転職エージェントは、転職意向を問わずに幅広く相談を受け付けているので、転職するかどうか迷っている人、キャリアの方向性に悩んでいる方も利用可能です。
また、転職エージェントに相談したからといって、必ずしも転職しなくてはならないわけではありません。転職活動を始めるかどうか、紹介を受けた求人に応募するか、さらに転職の決断をするかは、あくまで自身の意思で決定するものなので、転職する決意が固まっていない時点で相談してみるのも一案です。

転職エージェントに相談するメリット

転職エージェントに相談するメリットについて、考えられる例を紹介します。

無料で転職相談ができ、転職支援サービスも利用できる

最大のメリットは、転職支援のプロから無料でサービスを受けられることでしょう。一般的に転職エージェントは、相談者の悩みや希望、理想とするライフスタイル、経験・スキルに合致した求人の提案、応募手続きの代行、企業との日程調整のサポート、応募企業の選考内容・求める人材像に基づいた選考対策など、転職を実現するためのさまざまなサポートを実施してくれます。

転職支援のプロから客観的なアドバイスを受けられる

転職エージェントでは、転職支援のプロであるキャリアアドバイザーとの面談を通じて、客観的なアドバイスを受けることができるでしょう。

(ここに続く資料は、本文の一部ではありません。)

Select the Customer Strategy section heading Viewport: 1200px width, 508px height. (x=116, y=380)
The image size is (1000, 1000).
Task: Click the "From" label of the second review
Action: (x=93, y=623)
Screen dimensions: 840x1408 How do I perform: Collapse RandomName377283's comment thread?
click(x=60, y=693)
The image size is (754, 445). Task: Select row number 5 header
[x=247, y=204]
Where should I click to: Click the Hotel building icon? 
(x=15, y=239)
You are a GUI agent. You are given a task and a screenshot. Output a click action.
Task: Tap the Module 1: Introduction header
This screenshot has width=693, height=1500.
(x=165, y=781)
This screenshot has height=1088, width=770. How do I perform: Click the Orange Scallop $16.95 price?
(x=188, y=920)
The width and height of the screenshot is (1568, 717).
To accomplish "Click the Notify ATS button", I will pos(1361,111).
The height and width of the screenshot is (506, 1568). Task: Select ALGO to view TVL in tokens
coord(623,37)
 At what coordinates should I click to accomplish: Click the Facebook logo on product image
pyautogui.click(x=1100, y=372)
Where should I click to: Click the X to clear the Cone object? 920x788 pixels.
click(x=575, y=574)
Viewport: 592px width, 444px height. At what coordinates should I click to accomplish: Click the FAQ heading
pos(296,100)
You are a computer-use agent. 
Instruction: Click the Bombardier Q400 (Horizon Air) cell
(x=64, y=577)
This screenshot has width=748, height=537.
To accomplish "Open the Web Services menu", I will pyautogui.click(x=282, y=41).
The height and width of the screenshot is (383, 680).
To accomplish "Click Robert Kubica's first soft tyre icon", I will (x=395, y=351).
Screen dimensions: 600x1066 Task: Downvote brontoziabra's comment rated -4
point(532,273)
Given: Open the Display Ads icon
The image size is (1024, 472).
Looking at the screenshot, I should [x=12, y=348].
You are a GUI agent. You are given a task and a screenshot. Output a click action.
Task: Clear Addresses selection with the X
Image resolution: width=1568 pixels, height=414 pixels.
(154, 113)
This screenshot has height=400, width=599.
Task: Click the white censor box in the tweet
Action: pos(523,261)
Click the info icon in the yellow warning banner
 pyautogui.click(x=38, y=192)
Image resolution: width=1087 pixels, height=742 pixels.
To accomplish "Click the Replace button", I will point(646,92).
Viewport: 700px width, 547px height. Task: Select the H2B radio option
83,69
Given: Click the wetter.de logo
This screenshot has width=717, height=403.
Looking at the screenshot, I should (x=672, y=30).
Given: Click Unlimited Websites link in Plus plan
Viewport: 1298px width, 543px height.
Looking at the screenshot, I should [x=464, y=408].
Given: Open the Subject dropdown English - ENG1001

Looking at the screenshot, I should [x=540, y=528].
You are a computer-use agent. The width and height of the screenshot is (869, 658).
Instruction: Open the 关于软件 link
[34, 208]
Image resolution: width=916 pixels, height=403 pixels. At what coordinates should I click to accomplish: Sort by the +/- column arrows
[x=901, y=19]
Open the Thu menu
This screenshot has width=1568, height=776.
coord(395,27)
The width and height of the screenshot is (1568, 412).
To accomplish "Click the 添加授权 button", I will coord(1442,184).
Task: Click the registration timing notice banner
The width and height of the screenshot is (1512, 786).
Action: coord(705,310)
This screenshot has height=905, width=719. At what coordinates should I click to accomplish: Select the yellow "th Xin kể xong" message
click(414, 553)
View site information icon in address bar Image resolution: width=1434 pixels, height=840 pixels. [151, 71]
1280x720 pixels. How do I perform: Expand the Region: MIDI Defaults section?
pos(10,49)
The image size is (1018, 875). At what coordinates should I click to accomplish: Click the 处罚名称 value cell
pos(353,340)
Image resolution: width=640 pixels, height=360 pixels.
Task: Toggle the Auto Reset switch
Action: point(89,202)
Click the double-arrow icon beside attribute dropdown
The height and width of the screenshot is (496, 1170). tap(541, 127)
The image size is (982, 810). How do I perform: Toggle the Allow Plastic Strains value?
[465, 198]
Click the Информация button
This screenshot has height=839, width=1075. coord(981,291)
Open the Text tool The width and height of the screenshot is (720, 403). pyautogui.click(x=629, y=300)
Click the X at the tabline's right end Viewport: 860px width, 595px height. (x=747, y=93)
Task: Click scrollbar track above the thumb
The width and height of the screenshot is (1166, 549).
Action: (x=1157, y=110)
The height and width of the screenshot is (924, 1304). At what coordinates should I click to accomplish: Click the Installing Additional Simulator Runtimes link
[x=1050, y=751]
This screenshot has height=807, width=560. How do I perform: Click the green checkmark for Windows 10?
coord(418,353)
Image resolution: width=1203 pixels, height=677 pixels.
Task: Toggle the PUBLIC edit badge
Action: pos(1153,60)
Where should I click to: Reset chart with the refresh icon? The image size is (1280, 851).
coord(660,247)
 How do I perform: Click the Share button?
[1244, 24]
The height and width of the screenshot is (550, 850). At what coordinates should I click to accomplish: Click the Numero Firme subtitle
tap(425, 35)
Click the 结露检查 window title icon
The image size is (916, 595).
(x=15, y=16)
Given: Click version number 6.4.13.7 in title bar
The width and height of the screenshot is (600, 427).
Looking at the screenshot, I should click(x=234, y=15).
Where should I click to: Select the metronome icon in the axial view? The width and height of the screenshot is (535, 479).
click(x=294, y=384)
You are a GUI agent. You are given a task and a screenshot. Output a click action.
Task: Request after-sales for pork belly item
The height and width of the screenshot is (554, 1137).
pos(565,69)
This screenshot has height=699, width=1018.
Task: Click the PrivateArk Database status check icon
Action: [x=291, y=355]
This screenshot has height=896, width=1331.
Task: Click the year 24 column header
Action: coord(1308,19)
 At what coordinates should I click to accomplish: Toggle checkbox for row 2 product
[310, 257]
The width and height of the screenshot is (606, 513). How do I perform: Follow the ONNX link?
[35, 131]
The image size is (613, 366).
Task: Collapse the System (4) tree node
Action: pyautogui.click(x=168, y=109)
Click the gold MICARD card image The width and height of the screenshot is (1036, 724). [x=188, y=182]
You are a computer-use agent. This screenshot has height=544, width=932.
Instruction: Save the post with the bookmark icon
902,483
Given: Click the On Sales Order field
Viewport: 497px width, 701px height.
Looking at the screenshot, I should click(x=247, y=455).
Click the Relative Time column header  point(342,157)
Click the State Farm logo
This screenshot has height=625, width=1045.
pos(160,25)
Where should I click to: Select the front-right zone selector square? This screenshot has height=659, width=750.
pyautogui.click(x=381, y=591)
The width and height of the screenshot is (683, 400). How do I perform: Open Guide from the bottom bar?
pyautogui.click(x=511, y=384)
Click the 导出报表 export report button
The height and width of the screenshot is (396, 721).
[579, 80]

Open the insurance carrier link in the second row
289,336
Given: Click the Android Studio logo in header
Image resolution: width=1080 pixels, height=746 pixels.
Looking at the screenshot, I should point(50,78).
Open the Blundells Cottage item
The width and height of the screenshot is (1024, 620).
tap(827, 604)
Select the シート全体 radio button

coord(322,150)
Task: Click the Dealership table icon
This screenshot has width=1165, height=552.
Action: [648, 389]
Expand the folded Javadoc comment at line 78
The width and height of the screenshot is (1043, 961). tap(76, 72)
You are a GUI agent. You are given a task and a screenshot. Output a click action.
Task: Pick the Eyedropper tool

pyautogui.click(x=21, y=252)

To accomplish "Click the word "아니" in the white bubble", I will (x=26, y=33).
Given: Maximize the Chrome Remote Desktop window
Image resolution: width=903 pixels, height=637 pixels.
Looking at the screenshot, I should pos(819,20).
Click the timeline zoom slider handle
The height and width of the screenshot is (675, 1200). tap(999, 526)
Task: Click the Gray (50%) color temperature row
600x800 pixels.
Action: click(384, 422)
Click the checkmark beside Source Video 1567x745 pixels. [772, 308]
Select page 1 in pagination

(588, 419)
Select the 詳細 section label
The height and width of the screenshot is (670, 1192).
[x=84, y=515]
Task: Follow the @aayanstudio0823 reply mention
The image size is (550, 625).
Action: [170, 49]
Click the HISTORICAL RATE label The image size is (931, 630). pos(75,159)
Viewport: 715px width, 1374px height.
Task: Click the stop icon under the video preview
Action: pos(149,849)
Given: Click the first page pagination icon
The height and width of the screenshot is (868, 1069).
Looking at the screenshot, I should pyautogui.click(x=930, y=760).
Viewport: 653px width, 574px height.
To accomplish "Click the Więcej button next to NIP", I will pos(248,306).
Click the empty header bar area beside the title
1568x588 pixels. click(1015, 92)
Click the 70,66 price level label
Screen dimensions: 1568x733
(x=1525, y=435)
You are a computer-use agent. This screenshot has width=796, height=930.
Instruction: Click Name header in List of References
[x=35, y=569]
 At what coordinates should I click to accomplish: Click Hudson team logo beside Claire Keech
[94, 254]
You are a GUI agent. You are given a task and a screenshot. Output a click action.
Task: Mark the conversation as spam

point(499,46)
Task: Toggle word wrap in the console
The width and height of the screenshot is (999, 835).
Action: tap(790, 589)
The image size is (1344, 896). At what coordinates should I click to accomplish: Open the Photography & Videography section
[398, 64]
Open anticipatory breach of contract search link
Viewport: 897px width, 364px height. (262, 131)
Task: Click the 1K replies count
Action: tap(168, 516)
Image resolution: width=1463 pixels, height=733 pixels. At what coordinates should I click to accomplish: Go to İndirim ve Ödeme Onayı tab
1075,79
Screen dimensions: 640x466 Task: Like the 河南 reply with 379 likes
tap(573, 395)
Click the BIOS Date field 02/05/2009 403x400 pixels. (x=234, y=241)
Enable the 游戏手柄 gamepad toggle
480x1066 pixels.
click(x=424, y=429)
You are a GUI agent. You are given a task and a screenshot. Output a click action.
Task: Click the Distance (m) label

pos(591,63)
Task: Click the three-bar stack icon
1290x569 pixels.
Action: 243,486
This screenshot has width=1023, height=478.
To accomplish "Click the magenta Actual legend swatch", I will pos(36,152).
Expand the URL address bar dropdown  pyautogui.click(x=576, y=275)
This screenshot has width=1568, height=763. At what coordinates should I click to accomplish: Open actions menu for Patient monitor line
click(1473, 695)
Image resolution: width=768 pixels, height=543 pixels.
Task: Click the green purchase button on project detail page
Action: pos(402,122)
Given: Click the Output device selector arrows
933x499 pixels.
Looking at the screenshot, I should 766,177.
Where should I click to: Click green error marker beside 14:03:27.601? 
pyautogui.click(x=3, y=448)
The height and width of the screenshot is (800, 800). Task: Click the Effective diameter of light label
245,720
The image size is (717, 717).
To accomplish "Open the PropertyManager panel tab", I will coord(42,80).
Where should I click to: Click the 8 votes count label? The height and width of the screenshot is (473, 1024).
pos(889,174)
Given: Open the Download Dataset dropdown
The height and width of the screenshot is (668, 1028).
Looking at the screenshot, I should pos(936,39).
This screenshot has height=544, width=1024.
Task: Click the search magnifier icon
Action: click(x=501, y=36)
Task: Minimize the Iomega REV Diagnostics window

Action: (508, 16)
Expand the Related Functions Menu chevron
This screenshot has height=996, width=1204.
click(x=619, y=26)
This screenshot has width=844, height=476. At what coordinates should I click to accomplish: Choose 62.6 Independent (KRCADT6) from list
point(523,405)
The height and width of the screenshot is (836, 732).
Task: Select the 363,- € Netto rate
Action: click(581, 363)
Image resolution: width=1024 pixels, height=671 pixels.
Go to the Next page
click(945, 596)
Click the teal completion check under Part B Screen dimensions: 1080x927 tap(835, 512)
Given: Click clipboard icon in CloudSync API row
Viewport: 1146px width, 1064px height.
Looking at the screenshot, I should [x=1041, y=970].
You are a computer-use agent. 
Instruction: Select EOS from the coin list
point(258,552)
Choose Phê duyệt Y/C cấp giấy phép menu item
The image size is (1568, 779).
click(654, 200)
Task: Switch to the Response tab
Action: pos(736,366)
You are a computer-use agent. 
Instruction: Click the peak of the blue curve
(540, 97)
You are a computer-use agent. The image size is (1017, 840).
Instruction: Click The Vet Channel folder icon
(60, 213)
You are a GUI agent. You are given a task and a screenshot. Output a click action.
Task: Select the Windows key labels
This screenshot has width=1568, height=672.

これまでに多くの求職者の支援を行っている転職エージェントは、さまざまな転職ノウハウを蓄積していると言えます。キャリアアドバイザーによっては、相談者がこれまで考えてもみなかった意外な業界・職種の提案や、「現職に残って経験・スキルを磨いてから転職する方が有利に働くことがあります」などの長期的なキャリアプランを見据えたアドバイスを行うケースもあるようです。

漠然としたキャリアの悩みや不安の解消に役立つ

転職エージェントとの面談で転職に対する悩みや不安を話すことで、自分の考えを整理しやすくなるかもしれません。キャリアアドバイザーは客観的な視点を持つ第三者であるため、身近な相手に相談するのとはまた違って、率直な考えを話しやすい可能性もあります。また、転職支援のプロにアドバイスを受けることは、漠然としたキャリアの悩みや転職活動に対する不安などを解消するためにも役立つでしょう。

非公開求人の紹介を受けられることも

一般公開されている求人のほか、転職エージェントが保有している「非公開求人」の紹介を受けられることもあります。非公開求人とは、「転職サイトや企業のホームページなどで、一般公開していない求人」を指します。企業から求人を託された一部の転職エージェントだけが取り扱っているケースもあるため、自身で探しても巡り合うことができない非公開求人の中から、希望に合う求人を見つけることができるかもしれません。キャリアの可能性を広げられることも一つのメリットと言えるでしょう。

転職エージェントに相談できること

ここでは、転職エージェントに相談できることの一例を紹介します。

転職市場の動向と自身の市場価値

転職市場は、採用を行う企業と求職者の需給バランスによって日々変化しています。転職市場の動向と自身の市場価値を把握することは、今後のキャリアの選択肢を増やすことにもつながります。自身が希望する業界・職種ごとの採用動向を把握しているキャリアアドバイザーが担当する場合は、転職活動を有利に進めるためのタイミングや、自身の経験・スキルに関する現状の市場価値、転職先の候補などについて相談することもできるでしょう。また、キャリアチェンジの可能性、理想のライフスタイルを実現するためのキャリア構築など、キャリアプランに関する悩みも相談できる可能性があります。

転職活動の具体的な進め方

今後の転職活動の進め方について具体的に相談することもできるでしょう。在職中に転職活動を進めたいと考えている場合には、現職の業務と並行することになります。また、退職後の転職活動をスムーズに進めたい場合には、長期化させないことも重要と言えます。いずれにしても計画性を持ち、懸念点を想定しておくためにも、事前に転職エージェントに相談しておくことでより安心できるでしょう。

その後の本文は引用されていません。